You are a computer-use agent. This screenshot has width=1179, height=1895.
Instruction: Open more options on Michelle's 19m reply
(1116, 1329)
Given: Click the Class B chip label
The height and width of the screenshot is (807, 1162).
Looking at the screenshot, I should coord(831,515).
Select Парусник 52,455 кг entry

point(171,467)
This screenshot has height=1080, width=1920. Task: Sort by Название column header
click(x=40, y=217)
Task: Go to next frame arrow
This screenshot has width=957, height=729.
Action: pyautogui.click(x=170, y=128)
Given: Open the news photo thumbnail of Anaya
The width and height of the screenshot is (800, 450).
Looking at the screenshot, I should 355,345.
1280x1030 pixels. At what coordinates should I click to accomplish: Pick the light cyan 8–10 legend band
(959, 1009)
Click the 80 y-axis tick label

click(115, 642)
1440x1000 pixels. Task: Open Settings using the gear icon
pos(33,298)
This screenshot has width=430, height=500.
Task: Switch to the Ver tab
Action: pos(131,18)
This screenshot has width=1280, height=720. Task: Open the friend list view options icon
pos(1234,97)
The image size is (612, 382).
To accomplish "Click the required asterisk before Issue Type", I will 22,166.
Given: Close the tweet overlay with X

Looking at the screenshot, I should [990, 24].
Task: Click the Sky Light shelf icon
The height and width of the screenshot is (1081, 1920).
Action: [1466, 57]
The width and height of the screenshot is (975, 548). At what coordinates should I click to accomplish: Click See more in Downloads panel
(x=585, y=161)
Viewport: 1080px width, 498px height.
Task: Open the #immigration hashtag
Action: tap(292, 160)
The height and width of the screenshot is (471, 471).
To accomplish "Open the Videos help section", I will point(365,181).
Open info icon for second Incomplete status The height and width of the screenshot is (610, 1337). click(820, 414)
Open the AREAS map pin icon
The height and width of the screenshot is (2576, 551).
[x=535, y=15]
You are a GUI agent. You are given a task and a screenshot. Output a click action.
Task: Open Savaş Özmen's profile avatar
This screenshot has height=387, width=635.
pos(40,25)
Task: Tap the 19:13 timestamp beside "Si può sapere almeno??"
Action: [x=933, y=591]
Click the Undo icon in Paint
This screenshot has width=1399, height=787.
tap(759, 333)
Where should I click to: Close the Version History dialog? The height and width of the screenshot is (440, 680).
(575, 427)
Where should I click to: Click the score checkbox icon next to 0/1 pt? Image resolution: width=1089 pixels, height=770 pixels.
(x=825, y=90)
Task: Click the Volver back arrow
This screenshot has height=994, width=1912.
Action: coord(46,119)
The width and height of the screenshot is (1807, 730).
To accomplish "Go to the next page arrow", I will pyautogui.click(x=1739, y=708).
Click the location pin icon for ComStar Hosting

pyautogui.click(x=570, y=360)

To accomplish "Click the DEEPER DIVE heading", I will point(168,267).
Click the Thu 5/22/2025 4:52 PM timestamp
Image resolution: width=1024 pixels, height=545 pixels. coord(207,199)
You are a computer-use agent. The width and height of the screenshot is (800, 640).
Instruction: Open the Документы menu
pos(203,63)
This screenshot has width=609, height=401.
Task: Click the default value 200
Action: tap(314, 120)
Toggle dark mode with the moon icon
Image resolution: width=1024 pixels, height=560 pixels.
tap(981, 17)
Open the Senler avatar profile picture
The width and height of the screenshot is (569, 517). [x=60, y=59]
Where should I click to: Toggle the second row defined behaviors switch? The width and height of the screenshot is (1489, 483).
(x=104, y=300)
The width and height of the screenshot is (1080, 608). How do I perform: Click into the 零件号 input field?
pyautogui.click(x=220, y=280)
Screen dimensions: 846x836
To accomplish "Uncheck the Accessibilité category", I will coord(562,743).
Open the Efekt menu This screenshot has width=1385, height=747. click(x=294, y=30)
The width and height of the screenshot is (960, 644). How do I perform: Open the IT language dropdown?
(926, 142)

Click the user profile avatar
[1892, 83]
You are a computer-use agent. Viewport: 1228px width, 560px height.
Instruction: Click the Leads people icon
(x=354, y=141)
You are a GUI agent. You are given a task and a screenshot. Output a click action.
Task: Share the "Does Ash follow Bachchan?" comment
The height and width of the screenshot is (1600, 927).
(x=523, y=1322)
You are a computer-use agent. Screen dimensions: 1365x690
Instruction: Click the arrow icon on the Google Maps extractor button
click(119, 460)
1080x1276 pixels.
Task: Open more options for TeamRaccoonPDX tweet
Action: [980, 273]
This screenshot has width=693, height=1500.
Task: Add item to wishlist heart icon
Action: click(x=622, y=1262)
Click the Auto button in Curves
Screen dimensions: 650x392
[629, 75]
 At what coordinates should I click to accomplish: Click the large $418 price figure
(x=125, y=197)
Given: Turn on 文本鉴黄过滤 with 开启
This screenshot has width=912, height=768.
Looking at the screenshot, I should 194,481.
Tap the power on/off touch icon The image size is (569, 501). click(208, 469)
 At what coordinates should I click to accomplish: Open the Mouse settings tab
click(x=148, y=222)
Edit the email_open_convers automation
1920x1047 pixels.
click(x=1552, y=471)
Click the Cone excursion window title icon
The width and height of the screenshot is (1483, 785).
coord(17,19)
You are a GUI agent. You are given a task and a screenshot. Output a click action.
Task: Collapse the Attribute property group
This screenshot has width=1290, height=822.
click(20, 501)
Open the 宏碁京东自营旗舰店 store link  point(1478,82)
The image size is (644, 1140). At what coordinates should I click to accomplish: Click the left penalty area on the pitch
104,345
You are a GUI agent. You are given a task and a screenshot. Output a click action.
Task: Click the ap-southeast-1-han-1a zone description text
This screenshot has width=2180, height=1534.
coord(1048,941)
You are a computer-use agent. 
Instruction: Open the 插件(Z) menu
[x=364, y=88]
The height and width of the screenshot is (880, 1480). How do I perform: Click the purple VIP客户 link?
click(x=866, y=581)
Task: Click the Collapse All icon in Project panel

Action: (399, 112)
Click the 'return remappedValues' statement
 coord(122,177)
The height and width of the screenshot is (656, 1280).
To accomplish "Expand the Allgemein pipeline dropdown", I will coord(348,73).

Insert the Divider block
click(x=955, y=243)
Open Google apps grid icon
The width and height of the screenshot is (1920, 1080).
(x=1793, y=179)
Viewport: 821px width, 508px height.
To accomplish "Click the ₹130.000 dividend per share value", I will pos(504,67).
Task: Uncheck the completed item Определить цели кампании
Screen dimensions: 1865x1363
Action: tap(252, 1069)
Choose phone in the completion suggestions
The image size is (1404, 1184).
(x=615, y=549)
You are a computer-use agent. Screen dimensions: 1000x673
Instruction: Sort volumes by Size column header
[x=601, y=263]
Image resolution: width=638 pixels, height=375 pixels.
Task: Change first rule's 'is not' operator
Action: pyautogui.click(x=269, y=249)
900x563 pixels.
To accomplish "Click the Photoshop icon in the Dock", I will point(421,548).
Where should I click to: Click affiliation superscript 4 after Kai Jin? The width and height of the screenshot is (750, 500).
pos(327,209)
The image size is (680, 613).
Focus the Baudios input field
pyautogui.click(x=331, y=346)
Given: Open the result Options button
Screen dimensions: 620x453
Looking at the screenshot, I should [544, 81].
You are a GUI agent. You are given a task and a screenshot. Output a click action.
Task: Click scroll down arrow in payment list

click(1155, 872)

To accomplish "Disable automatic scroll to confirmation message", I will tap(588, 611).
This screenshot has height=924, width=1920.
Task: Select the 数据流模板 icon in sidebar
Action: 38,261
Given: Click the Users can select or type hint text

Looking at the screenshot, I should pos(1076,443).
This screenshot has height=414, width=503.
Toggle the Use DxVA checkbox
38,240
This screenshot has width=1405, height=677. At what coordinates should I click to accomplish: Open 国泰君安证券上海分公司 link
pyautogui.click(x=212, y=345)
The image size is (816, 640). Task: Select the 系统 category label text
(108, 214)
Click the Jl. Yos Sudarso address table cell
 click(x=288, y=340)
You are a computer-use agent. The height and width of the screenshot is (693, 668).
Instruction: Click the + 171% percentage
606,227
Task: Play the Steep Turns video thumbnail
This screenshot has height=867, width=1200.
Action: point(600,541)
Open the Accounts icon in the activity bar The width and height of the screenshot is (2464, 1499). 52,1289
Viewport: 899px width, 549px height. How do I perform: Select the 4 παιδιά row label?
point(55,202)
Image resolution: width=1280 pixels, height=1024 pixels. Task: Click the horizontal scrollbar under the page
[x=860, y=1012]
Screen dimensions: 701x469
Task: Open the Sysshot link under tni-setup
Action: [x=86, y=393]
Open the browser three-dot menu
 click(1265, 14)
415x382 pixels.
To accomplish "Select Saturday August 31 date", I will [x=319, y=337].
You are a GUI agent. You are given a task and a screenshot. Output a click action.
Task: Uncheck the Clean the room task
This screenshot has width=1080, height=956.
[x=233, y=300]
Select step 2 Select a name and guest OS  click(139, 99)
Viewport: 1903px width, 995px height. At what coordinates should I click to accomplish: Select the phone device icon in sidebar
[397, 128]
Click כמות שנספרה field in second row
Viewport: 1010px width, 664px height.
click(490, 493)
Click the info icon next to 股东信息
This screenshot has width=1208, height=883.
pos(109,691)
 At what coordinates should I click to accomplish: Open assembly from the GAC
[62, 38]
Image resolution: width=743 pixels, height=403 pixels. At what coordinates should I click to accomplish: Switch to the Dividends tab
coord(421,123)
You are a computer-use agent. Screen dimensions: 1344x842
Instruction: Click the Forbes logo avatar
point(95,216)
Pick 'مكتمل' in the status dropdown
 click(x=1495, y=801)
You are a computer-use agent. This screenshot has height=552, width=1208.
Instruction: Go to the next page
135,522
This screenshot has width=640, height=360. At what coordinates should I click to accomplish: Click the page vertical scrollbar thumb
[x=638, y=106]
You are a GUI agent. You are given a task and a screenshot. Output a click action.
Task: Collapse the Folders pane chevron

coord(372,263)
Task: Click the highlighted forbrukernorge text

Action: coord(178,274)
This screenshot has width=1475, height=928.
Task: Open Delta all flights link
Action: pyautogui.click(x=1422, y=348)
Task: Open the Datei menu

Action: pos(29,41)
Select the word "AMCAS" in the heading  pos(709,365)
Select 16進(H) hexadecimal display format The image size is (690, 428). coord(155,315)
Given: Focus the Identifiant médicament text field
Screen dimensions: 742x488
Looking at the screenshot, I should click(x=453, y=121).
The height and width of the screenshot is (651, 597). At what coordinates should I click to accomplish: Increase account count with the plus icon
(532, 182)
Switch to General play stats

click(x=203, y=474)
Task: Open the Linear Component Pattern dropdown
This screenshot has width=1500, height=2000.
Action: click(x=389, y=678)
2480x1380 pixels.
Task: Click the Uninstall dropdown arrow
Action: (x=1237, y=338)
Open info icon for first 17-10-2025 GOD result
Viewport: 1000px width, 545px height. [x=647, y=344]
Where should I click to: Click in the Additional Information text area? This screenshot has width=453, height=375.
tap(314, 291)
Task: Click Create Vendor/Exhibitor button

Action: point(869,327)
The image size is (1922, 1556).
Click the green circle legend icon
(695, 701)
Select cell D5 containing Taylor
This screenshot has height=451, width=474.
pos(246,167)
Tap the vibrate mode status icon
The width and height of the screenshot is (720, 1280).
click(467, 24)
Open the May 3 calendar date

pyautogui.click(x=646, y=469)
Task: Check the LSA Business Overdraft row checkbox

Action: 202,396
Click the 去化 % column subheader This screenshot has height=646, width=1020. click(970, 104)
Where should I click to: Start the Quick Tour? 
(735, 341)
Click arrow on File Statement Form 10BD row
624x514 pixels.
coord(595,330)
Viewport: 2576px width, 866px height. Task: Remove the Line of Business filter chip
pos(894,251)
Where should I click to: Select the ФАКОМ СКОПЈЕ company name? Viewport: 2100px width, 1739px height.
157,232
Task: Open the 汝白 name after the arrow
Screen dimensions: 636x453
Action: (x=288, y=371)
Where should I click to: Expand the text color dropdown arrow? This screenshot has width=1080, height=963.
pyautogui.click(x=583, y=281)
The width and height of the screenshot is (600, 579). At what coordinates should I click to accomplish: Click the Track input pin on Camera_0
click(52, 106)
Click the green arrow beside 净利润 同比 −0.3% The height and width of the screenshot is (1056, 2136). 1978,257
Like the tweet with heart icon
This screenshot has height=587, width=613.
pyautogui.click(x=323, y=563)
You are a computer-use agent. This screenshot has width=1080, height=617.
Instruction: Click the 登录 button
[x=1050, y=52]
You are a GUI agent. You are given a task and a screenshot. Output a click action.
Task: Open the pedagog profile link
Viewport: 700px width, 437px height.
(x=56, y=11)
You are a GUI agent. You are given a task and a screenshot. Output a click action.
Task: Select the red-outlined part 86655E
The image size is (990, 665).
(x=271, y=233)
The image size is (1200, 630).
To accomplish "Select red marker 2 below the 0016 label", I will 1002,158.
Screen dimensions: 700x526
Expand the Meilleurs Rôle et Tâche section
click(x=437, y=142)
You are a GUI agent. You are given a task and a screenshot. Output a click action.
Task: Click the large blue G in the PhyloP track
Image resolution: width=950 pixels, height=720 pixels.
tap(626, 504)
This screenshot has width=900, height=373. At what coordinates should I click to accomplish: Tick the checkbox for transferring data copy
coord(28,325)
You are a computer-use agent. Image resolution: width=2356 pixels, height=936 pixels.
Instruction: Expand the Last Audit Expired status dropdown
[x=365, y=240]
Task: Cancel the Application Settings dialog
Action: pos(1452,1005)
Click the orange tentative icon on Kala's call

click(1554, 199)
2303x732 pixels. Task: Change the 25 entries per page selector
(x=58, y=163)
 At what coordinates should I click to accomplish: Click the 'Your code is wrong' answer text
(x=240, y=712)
+ + + + + + +
### What is needed:
Rewrite everything from the line containing "Tap the vibrate mode status icon" down to the line containing "click(52, 106)" in the records above, changing "Quick Tour" to "Guided Tour" and leaving all else unchanged. Return only those lines.

### Answer to the exercise:
Tap the vibrate mode status icon
The width and height of the screenshot is (720, 1280).
click(467, 24)
Open the May 3 calendar date

pyautogui.click(x=646, y=469)
Task: Check the LSA Business Overdraft row checkbox

Action: 202,396
Click the 去化 % column subheader This screenshot has height=646, width=1020. click(970, 104)
Where should I click to: Start the Guided Tour? 
(735, 341)
Click arrow on File Statement Form 10BD row
624x514 pixels.
coord(595,330)
Viewport: 2576px width, 866px height. Task: Remove the Line of Business filter chip
pos(894,251)
Where should I click to: Select the ФАКОМ СКОПЈЕ company name? Viewport: 2100px width, 1739px height.
157,232
Task: Open the 汝白 name after the arrow
Screen dimensions: 636x453
Action: (x=288, y=371)
Where should I click to: Expand the text color dropdown arrow? This screenshot has width=1080, height=963.
pyautogui.click(x=583, y=281)
The width and height of the screenshot is (600, 579). At what coordinates should I click to accomplish: Click the Track input pin on Camera_0
click(52, 106)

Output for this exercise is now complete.